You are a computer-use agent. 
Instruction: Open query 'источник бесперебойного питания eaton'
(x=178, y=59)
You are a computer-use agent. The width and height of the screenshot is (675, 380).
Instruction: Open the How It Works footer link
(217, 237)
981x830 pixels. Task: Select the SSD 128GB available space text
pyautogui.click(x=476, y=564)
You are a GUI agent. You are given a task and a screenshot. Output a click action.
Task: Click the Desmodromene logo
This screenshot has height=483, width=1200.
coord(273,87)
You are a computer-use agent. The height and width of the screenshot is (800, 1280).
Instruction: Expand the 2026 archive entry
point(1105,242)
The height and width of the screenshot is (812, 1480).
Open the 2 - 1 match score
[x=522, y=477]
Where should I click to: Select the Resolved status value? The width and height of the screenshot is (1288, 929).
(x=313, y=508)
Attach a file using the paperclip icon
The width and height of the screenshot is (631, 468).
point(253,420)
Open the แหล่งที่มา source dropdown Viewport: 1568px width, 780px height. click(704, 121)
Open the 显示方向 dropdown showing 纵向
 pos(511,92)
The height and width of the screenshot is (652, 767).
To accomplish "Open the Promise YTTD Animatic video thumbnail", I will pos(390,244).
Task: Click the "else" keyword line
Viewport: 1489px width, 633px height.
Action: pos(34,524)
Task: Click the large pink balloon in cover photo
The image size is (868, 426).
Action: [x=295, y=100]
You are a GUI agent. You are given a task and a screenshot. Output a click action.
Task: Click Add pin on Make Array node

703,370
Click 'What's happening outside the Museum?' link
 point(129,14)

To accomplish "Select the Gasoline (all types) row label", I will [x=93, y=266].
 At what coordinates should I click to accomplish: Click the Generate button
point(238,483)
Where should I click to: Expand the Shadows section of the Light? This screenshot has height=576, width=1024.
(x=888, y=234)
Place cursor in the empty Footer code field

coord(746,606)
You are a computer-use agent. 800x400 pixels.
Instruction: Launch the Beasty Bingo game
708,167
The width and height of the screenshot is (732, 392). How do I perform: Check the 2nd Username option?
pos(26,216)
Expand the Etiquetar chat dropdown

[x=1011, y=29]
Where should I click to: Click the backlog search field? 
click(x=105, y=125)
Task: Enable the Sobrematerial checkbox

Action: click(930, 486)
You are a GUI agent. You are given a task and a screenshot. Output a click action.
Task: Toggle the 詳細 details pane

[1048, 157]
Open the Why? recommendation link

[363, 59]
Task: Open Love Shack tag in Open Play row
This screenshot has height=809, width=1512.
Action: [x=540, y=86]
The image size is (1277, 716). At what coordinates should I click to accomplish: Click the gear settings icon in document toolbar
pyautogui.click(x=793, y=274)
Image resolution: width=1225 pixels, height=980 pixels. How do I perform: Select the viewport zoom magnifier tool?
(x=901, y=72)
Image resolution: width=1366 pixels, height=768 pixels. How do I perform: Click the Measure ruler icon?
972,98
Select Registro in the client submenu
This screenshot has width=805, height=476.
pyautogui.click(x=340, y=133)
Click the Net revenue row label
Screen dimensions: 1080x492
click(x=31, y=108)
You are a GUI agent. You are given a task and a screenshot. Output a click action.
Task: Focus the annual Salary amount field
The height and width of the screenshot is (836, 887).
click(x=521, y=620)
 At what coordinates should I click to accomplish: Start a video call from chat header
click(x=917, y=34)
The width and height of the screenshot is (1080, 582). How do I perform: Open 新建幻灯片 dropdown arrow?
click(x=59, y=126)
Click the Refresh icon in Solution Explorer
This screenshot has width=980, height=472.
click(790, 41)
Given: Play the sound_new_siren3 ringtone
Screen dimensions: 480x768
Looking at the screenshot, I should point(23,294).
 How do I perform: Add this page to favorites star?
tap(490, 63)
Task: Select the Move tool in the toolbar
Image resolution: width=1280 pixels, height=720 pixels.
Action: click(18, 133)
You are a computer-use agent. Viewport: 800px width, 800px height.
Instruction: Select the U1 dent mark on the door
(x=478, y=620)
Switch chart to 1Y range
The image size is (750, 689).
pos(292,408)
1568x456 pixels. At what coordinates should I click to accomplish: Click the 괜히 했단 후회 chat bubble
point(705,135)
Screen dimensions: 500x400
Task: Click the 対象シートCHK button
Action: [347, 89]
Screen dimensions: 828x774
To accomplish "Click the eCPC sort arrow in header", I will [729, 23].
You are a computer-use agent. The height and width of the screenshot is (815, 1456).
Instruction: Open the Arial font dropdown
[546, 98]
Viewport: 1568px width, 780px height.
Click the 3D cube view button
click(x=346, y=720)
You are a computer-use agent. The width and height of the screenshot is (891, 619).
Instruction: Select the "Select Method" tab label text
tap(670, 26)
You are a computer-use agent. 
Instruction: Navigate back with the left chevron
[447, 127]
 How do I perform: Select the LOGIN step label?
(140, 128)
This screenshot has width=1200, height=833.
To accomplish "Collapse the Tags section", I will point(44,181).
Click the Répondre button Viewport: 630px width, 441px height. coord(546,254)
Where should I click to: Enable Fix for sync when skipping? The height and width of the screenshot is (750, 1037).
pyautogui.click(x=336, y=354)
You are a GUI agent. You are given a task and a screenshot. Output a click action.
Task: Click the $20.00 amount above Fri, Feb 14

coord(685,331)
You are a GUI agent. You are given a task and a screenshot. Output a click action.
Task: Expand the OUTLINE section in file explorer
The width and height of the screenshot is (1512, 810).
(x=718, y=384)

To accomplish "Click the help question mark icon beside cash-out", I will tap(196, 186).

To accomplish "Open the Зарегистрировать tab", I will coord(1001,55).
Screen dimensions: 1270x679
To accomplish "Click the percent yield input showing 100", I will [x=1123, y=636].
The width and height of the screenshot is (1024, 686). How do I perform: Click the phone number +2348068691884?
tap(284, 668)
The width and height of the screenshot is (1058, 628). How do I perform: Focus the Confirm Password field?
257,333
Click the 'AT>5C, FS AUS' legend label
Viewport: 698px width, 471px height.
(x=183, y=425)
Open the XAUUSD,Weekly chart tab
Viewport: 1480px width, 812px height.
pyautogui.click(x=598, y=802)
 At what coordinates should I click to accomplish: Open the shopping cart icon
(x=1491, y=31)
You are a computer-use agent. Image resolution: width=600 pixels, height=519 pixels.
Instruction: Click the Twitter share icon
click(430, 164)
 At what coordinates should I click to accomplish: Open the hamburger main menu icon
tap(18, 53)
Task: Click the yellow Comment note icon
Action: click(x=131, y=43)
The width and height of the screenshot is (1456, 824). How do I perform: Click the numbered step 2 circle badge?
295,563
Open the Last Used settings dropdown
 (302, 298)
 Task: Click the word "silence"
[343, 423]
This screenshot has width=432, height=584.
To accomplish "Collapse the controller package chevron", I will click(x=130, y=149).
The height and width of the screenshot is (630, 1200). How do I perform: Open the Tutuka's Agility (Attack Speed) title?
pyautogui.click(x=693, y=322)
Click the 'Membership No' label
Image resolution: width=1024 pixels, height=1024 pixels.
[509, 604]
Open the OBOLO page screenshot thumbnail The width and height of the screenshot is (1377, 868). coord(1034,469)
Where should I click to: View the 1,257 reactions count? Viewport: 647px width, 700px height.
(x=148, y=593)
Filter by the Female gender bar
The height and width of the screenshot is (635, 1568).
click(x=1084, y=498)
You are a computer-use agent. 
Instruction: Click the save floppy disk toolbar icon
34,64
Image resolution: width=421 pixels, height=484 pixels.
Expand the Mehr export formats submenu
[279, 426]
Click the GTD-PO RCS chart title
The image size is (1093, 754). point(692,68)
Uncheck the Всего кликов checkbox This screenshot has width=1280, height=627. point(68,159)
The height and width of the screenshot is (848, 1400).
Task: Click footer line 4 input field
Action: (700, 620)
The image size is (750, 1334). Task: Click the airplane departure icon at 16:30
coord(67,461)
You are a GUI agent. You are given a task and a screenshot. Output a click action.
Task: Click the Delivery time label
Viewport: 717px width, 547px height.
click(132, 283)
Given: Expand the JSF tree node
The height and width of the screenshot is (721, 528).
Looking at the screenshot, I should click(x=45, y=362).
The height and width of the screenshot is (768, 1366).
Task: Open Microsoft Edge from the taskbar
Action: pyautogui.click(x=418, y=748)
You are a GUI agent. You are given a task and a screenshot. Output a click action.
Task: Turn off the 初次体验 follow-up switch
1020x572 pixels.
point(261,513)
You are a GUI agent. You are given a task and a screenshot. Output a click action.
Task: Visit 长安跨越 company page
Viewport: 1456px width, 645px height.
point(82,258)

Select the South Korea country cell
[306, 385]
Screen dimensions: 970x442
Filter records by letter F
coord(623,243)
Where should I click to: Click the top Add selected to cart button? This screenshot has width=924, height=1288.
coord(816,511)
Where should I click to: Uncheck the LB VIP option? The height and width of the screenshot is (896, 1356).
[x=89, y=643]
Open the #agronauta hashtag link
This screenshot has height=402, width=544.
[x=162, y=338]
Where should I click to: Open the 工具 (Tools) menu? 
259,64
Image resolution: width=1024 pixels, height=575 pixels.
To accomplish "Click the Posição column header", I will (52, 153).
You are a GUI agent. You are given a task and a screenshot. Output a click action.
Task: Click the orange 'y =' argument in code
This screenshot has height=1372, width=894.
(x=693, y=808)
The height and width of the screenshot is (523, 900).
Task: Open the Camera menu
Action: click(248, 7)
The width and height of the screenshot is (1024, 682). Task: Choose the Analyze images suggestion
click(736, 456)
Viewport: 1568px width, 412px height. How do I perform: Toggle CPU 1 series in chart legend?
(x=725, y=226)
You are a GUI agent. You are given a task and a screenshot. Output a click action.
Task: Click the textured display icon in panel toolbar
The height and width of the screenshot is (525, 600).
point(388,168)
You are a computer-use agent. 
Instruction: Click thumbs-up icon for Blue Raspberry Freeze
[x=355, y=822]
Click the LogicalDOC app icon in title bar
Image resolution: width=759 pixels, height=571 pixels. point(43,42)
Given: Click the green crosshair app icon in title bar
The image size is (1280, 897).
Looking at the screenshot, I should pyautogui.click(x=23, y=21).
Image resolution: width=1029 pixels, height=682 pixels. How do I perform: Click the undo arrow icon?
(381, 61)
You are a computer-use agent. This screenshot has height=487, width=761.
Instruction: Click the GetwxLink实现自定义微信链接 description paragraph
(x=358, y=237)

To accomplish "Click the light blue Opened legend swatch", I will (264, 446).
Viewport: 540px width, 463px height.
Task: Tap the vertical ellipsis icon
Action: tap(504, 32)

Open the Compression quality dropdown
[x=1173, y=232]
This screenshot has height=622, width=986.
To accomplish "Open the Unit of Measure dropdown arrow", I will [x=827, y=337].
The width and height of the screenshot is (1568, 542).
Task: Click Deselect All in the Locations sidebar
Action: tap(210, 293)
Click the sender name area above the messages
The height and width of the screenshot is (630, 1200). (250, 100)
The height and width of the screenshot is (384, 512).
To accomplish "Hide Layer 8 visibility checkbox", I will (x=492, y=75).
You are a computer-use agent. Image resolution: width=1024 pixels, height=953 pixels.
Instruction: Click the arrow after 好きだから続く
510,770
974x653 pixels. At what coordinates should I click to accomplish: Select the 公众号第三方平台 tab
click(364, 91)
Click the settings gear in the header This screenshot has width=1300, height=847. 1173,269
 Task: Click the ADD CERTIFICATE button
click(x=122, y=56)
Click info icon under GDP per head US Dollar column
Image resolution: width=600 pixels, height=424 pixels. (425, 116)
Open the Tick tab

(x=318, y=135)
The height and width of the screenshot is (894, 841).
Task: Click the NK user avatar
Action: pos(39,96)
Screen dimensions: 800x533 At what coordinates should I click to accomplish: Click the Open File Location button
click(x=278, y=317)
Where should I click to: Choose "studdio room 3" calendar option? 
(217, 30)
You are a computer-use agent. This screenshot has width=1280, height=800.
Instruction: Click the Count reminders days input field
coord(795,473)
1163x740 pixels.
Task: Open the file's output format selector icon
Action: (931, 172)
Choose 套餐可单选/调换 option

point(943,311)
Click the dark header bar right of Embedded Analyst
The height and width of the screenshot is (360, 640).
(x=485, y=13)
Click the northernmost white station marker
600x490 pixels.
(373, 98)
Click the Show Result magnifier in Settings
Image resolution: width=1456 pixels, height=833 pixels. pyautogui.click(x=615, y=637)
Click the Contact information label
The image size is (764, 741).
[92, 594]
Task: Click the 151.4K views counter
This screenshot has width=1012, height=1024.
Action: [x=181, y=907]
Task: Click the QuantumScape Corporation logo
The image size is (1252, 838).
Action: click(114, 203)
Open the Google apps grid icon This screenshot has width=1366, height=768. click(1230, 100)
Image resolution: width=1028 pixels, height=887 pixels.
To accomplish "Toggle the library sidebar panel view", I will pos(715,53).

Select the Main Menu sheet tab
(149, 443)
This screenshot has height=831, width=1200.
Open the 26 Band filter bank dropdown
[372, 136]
◇ ◇ ◇ ◇
Exercise directions:
Report every line in the listing that holds the word "Collapse".

Response to the task:
To accomplish "Collapse the Tags section", I will point(44,181).
To accomplish "Collapse the controller package chevron", I will click(x=130, y=149).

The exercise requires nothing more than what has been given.